Accenture’s “Life Reimagined” and how communicators should reimagine their world

The problem with all these trend posts is so many of them are clickbait—noise, not signal, where the “bold take” replaces what we are looking for, which is a signal that is only found from intelligent thought.

It’s already hard enough to predict the future—which I wrote about last week.

A good source of clicky predictions concerns the changes brought to our society—our consumers, our co-workers, our communities, our stakeholders, and their networks—since the pandemic began.

You can find a million posts about it and you’d be forgiven if you asked if they were really, actually true.

Or, you can read this, from a global study by Accenture and an accompanying article in Chief Executive Magazine and get a really good look at what’s happening now.

Here’s the idea: the pandemic changed people. Only 17% of 25,000 people surveyed worldwide said they were unchanged. Over half of consumers have re-evaluated what matters to them since the pandemic. They are now expecting companies to promote “healthy practices” and practice “sustainability.”
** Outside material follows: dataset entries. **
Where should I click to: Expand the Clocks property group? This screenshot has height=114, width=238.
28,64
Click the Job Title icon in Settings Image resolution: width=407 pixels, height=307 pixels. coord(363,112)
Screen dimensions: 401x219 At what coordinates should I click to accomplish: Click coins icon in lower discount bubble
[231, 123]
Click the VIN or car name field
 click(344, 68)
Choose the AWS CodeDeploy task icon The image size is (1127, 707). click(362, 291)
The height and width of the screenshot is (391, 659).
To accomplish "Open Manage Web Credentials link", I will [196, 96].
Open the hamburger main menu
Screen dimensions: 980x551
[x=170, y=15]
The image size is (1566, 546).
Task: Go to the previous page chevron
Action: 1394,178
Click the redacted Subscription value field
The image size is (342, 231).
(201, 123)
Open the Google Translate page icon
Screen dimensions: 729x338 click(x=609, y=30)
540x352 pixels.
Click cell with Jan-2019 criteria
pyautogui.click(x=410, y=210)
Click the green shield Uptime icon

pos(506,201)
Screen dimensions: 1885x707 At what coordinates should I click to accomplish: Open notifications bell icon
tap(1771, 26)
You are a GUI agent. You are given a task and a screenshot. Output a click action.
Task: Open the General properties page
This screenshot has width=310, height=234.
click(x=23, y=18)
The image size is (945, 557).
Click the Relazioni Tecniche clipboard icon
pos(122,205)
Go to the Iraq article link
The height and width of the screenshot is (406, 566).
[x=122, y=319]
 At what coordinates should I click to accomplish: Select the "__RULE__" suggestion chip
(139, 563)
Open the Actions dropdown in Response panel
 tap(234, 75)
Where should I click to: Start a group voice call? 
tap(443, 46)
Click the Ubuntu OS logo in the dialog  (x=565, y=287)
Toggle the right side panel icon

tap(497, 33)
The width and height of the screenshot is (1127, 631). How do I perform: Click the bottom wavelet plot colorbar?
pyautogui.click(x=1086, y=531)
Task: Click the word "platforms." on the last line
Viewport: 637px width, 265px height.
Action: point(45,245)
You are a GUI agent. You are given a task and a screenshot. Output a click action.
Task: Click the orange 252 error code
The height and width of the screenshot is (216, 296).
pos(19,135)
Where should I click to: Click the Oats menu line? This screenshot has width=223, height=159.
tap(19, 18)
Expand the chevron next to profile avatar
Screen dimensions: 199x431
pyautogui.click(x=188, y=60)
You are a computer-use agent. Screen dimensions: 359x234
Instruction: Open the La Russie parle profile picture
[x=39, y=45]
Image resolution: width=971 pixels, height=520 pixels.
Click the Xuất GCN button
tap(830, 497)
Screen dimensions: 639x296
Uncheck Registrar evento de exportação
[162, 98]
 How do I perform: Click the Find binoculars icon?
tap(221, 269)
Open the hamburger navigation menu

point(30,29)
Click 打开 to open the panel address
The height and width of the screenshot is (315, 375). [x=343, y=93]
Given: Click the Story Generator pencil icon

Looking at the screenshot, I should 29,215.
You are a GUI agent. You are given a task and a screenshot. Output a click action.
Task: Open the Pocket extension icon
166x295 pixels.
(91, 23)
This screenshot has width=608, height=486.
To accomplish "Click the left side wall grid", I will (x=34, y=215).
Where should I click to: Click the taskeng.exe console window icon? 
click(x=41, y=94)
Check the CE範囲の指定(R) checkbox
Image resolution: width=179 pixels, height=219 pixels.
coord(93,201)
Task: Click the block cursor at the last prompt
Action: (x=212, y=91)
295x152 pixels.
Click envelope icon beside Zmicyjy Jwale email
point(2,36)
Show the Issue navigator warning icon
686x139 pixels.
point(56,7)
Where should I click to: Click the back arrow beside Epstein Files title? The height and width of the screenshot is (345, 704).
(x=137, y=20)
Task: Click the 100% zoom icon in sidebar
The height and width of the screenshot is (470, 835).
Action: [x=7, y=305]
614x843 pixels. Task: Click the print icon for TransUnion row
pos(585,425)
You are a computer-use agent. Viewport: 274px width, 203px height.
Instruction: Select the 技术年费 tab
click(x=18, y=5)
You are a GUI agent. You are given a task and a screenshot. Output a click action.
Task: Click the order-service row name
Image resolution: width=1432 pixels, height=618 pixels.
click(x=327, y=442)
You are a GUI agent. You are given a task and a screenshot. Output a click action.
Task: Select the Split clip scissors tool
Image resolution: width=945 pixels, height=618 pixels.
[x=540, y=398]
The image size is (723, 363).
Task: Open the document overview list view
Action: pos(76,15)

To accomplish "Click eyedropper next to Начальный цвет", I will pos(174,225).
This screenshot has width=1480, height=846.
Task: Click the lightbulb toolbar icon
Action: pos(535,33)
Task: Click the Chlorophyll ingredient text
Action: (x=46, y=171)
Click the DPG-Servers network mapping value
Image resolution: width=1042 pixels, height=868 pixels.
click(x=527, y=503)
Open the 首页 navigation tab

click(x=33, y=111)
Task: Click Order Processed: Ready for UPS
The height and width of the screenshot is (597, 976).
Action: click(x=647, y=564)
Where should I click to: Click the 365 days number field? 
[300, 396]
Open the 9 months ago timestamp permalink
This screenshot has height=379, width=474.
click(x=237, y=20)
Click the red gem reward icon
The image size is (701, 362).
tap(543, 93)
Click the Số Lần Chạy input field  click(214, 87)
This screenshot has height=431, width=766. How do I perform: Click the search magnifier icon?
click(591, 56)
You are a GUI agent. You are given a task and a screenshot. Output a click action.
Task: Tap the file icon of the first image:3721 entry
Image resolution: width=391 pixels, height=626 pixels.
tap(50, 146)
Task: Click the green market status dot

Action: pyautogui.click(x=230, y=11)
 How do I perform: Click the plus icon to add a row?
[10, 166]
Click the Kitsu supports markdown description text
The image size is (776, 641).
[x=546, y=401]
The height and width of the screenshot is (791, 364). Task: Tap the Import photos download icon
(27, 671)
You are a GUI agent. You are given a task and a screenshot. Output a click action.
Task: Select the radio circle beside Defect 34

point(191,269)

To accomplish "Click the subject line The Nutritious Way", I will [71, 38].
Sixty-three percent of Reimagined consumers say it is ‘crucial’ for brands to actively promote healthy practices, and 65% of them want to do business with companies who invest in sustainability.
— Chief Executive

Our previous understanding of consumer values was focused on the transaction—price, quality and value. With this large and (the study says) growing segment of consumers, that is no longer true.

We see this elsewhere. “The Great Resignation” has shown that employment is more than a pay-work transaction.

Will it hold? No way to know.

But on the ground today, the war for consumers will go to people who, in Chief Executive’s words, “future fit” their approach to commerce, and (me speaking now) the war for talent we go to people who adapt to this current reality, not cling to the past.

Chief Executive has three specific prescriptions for CEOs—become a listening organization, “take your people with you” and “recognize that your company is one big experience.”

These ideas are things I have been talking about here for some time and are the music behind the Resilient5 program to position your company for an uncertain future.

So the magazine had advice for the CEO…what is the advice for the CCO or CMO?

Tear down those walls

There’s probably no such thing as internal communications, executive communications, vendor communications, or customer communications anymore. The same stories you tell to demonstrate a sense of purpose to recruit and retain employees will resonate with consumers. Similarly, your ESG communications are important to everyone in your ecosystem. There are a million examples, but the company should only have one story to tell and should tell it more, better, and broadly.

Tell stories about actions, not platitudes

Every year we see trust come down. If your organization sees this as an opportunity for inspiring prose (“building palaces out of paragraphs”—Hamilton) then you are on the wrong track. Being out of step is bad. Being a hypocrite is an order of magnitude worse. You want to highlight actions taken—verifiable, accountable actions. You can tell compelling stories—and you should—but they should be about putting your values into action, not about re-stating the values. No boat posters.

Teach the organization how to handle falling short

This might be the biggest challenge of all. Consumers have a high bar and low tolerance for failure. And look, your organization is going to fall short. It’s a human experience and one that people are willing to understand if you handle it correctly. First, operationally, such events have to be rare. When they do happen, a fulsome reckoning is required and it has to happen quickly. You don’t want to look like you had to think about whether you are wrong. What we are looking for here is more than an apology. It’s an acknowledgment of the mistake and how it went against the company’s values in specific terms. It’s also an accounting of how people might have been harmed—facing that fact. And, of course, a believable and trackable pledge to do better.

Conclusion…..you are almost done

The world has changed. Will it go back to the way it was before? Maybe. Or it might change even more in the direction we are seeing now. Rather than predict the future, you have to build your organization on what you see today and rely on trust and understanding to sustain you through the future changes.